Text section ▸
- Opening Delimiter -
I like the first, quieter one, The Dream Sequencer, the best. What about you?
I think the first one has better songs. I spent four times as long on the first record and worked four times as hard as well. The second is mostly built on power. If you sit back for it, then the first one is better, and if you want power the second one is for you. Maybe it depends on one's mood. However, it is true that I could never have made the quieter one without the loud one. These loud ideas keep on popping up, it is a part of me. This time I had to constantly tell myself: no, don't put it on the quiet one, away, away. Later I could put all of that on the second one, and that record was finished in a few months. It is much easier for me. Of course the first one has its share of loud bombastic moments, I couldn't leave those out. But metal guitars can only be found on the second one.
The Dream Sequencer has quite a lot of Floyd influences. Unexpected?
Not really. Take Computer Eyes of Actual Fantasy for instance, which is also very Floydian. Floyd is to me the ultimate band and nothing comes remotely close. This has been so for ages. When I decided to make a quiet record my first thought was to listen to Wish You Were Here, to hear how they do that: quiet yet interesting. Like you said earlier Wish You Were Here is quite a bit shorter and after the record has finished one has had enough, but still. Looking back, I do think that the record may have too many Floyd influences, especially the instrumental beginning and end.
- Closing Delimiter -
Exercise instructions ▸
Return the full interview passage about The Dream Sequencer word for word.

Collected data
- Opening Delimiter -
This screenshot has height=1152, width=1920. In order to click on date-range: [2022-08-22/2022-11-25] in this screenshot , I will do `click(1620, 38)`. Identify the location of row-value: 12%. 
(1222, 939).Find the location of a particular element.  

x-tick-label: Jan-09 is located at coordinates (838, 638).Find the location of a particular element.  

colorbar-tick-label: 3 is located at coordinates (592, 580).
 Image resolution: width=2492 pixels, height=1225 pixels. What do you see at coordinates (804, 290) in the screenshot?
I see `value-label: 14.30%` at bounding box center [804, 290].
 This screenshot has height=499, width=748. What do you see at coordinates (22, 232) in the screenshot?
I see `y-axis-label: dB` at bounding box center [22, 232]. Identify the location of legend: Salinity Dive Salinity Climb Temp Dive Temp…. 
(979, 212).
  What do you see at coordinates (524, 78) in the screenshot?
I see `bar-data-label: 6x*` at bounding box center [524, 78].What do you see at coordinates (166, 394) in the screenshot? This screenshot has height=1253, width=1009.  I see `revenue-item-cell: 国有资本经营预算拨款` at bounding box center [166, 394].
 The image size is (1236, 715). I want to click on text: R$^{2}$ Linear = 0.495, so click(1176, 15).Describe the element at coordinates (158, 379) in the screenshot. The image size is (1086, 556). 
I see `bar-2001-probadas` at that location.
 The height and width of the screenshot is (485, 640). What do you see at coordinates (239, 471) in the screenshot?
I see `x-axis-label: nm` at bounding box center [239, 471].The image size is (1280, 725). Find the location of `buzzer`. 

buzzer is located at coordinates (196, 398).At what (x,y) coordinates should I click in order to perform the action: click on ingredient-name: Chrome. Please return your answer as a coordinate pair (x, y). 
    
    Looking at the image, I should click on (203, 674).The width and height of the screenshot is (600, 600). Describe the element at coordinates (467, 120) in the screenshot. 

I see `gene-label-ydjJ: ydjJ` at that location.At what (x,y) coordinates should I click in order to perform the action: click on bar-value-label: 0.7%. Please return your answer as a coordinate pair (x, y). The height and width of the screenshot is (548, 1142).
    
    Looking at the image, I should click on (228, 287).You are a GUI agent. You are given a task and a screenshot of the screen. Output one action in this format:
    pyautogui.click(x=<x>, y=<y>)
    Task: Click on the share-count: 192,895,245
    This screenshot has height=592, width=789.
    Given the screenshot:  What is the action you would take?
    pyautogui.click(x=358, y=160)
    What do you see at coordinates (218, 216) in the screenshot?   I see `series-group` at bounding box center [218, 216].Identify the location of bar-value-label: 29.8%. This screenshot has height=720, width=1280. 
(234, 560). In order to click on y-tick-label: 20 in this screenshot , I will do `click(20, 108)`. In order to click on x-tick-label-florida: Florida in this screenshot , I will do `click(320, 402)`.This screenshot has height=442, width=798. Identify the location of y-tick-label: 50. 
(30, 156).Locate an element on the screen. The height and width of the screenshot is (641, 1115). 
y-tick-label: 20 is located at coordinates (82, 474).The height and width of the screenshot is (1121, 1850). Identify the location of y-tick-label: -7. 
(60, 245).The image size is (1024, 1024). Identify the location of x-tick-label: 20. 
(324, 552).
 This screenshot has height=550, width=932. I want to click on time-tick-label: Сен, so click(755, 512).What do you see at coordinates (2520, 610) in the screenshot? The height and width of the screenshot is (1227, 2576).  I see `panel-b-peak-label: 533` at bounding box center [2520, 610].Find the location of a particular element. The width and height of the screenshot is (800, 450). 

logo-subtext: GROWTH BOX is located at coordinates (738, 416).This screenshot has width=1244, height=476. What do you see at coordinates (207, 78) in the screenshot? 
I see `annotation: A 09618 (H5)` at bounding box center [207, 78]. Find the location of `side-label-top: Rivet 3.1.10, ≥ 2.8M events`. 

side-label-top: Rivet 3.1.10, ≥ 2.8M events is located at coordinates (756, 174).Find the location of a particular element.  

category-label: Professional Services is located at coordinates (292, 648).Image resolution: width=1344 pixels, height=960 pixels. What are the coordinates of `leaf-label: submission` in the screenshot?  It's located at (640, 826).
- Closing Delimiter -
Result for this task ▸
I like the first, quieter one, The Dream Sequencer, the best. What about you?
I think the first one has better songs. I spent four times as long on the first record and worked four times as hard as well. The second is mostly built on power. If you sit back for it, then the first one is better, and if you want power the second one is for you. Maybe it depends on one's mood. However, it is true that I could never have made the quieter one without the loud one. These loud ideas keep on popping up, it is a part of me. This time I had to constantly tell myself: no, don't put it on the quiet one, away, away. Later I could put all of that on the second one, and that record was finished in a few months. It is much easier for me. Of course the first one has its share of loud bombastic moments, I couldn't leave those out. But metal guitars can only be found on the second one.
The Dream Sequencer has quite a lot of Floyd influences. Unexpected?
Not really. Take Computer Eyes of Actual Fantasy for instance, which is also very Floydian. Floyd is to me the ultimate band and nothing comes remotely close. This has been so for ages. When I decided to make a quiet record my first thought was to listen to Wish You Were Here, to hear how they do that: quiet yet interesting. Like you said earlier Wish You Were Here is quite a bit shorter and after the record has finished one has had enough, but still. Looking back, I do think that the record may have too many Floyd influences, especially the instrumental beginning and end.